── Given information

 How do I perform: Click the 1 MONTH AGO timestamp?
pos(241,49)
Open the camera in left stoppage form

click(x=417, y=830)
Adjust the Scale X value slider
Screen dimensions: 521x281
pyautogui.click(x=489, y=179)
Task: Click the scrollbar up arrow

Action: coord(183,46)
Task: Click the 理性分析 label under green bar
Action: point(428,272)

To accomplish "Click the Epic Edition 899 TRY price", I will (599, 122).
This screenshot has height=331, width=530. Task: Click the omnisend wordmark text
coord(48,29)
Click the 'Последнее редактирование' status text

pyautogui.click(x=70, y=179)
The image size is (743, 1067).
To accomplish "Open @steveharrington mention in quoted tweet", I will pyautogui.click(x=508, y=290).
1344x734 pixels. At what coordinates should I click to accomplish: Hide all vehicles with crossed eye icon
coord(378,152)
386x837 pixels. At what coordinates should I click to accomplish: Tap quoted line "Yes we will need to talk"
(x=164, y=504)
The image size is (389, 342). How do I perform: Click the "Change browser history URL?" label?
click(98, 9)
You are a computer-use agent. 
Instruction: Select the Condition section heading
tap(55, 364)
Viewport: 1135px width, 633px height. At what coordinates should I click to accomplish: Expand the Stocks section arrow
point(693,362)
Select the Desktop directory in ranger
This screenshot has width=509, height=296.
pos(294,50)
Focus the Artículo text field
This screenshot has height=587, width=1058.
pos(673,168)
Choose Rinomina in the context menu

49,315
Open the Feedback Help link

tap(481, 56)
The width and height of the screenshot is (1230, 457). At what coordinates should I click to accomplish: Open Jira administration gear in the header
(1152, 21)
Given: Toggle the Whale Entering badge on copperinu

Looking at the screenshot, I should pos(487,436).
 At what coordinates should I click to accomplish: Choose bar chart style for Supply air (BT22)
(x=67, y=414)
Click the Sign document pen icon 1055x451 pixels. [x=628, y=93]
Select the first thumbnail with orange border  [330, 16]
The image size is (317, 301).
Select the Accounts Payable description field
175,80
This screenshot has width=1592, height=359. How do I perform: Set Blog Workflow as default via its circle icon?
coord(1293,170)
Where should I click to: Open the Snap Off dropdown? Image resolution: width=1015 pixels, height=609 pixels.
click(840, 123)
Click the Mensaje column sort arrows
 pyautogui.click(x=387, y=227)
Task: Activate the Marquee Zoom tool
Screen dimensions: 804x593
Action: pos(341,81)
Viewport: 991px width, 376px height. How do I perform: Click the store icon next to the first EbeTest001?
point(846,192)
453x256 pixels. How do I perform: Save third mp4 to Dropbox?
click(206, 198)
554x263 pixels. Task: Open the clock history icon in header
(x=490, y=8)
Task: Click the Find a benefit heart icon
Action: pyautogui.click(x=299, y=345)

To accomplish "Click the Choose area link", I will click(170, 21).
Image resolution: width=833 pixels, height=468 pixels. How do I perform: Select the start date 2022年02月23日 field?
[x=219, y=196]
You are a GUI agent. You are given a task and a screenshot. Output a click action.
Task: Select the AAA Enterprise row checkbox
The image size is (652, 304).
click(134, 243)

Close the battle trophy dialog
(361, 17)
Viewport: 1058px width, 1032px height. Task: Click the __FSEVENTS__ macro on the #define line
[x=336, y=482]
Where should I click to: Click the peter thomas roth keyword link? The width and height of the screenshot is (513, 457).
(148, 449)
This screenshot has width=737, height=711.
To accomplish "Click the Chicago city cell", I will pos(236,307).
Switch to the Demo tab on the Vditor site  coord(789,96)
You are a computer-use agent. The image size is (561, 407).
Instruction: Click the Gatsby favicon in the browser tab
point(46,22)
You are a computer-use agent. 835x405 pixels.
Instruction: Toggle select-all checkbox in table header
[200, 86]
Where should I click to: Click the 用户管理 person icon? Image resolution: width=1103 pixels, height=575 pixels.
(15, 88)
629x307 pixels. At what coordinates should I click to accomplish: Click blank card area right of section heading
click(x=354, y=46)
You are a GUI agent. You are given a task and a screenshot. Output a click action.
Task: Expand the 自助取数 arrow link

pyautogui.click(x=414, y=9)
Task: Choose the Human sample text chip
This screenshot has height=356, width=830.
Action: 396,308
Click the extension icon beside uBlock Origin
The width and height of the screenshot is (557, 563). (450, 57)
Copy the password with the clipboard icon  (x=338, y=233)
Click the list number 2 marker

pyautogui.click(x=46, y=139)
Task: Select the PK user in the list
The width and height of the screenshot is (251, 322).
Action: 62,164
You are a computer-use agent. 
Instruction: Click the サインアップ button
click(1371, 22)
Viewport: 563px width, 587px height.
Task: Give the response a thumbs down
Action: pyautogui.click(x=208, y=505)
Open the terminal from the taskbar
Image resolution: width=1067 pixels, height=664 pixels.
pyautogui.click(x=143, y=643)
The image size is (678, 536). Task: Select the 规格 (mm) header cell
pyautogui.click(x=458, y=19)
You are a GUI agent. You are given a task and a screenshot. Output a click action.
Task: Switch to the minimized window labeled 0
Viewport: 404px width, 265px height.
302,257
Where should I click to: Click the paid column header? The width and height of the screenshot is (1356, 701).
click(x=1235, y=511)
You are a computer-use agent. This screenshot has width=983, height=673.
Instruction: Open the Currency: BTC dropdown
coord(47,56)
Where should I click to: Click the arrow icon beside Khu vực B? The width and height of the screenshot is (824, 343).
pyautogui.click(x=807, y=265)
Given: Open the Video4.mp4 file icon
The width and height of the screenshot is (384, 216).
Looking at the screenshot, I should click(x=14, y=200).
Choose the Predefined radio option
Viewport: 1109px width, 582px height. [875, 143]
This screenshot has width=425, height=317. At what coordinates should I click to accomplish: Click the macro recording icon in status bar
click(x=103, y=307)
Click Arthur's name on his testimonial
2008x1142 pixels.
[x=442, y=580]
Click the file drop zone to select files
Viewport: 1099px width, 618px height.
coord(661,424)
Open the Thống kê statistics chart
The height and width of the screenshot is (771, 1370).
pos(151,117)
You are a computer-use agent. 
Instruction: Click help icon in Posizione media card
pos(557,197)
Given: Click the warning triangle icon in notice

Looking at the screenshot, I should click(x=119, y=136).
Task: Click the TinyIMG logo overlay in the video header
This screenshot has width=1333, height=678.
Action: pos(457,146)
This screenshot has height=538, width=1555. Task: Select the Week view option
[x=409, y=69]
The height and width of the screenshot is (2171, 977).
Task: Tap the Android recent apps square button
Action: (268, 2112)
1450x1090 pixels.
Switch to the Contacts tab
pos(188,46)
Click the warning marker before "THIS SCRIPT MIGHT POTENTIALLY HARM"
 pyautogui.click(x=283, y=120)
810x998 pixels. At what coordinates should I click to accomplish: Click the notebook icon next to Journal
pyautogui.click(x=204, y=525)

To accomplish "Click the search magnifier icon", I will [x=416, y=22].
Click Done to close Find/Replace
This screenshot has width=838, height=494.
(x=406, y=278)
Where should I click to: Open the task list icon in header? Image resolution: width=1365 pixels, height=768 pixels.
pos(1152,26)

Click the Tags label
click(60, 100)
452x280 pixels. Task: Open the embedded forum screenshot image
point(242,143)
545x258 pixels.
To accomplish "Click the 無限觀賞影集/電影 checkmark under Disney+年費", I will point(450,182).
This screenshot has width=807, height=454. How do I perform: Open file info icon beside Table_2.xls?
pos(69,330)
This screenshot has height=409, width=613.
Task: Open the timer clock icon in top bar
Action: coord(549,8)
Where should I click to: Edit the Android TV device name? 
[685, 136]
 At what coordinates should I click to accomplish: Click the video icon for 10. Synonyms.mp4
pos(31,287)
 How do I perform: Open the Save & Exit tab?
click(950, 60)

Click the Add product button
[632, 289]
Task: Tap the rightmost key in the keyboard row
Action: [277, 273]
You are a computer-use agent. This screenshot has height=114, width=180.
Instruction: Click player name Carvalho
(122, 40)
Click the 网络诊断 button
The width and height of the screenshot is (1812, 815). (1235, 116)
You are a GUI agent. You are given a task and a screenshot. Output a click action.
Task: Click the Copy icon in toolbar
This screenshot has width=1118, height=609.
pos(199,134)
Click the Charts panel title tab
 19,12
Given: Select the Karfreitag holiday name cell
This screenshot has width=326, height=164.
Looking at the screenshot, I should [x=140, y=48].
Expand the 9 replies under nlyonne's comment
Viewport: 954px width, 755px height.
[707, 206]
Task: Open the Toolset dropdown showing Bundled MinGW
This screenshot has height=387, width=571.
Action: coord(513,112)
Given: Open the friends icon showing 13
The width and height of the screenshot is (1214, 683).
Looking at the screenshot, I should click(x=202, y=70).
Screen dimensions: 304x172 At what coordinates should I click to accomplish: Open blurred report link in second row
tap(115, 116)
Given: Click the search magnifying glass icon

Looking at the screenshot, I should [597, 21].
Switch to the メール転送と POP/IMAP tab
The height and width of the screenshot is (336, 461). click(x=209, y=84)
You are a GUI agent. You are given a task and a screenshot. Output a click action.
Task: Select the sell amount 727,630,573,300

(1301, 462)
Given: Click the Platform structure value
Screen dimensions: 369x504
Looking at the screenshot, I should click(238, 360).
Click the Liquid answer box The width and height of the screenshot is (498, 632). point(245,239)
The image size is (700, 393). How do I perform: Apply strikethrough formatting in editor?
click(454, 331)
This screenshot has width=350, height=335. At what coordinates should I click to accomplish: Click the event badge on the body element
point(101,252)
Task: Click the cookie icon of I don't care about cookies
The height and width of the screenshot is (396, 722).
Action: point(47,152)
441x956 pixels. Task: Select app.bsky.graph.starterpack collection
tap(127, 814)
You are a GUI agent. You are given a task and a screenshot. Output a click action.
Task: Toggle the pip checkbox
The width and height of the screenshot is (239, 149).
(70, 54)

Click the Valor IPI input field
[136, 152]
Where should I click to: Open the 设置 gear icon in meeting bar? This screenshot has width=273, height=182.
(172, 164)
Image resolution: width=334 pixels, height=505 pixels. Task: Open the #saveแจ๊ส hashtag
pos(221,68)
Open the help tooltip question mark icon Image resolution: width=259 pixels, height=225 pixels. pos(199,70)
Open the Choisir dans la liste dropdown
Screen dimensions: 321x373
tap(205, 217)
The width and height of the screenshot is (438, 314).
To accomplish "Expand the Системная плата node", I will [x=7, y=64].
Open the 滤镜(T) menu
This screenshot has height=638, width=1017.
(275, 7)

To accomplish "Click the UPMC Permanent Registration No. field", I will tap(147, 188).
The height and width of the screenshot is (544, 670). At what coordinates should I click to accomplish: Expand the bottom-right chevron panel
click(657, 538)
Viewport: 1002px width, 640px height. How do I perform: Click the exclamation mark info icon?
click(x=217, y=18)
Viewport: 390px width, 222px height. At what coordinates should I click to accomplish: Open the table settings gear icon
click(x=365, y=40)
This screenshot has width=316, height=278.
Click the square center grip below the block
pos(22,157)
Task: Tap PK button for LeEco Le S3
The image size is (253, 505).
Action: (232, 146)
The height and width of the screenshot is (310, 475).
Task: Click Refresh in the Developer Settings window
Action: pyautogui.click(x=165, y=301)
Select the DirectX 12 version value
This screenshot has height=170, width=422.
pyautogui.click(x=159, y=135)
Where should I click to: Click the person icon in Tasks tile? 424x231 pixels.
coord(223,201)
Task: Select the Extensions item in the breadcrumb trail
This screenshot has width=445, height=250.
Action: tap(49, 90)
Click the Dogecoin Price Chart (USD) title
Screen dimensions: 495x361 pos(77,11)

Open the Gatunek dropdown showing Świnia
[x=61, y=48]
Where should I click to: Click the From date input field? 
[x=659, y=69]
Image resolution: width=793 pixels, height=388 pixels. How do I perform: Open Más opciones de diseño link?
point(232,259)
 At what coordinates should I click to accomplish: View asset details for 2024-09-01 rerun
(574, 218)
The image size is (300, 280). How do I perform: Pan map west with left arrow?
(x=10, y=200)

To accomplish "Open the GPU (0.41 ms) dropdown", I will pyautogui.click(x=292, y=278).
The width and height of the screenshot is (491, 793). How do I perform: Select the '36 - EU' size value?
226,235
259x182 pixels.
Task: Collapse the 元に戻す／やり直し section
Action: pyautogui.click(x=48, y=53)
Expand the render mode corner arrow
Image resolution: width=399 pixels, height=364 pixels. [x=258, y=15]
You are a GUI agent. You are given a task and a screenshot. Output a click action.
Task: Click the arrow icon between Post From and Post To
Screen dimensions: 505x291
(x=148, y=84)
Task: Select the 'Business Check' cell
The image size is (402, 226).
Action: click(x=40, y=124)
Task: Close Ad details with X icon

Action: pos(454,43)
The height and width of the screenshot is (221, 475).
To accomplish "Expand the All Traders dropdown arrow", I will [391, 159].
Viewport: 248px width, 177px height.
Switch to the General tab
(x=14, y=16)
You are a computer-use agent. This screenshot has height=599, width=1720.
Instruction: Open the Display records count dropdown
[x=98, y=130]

────

If a line in the listing contains "Copy", it counts. Say how many lines count, with no other words.

2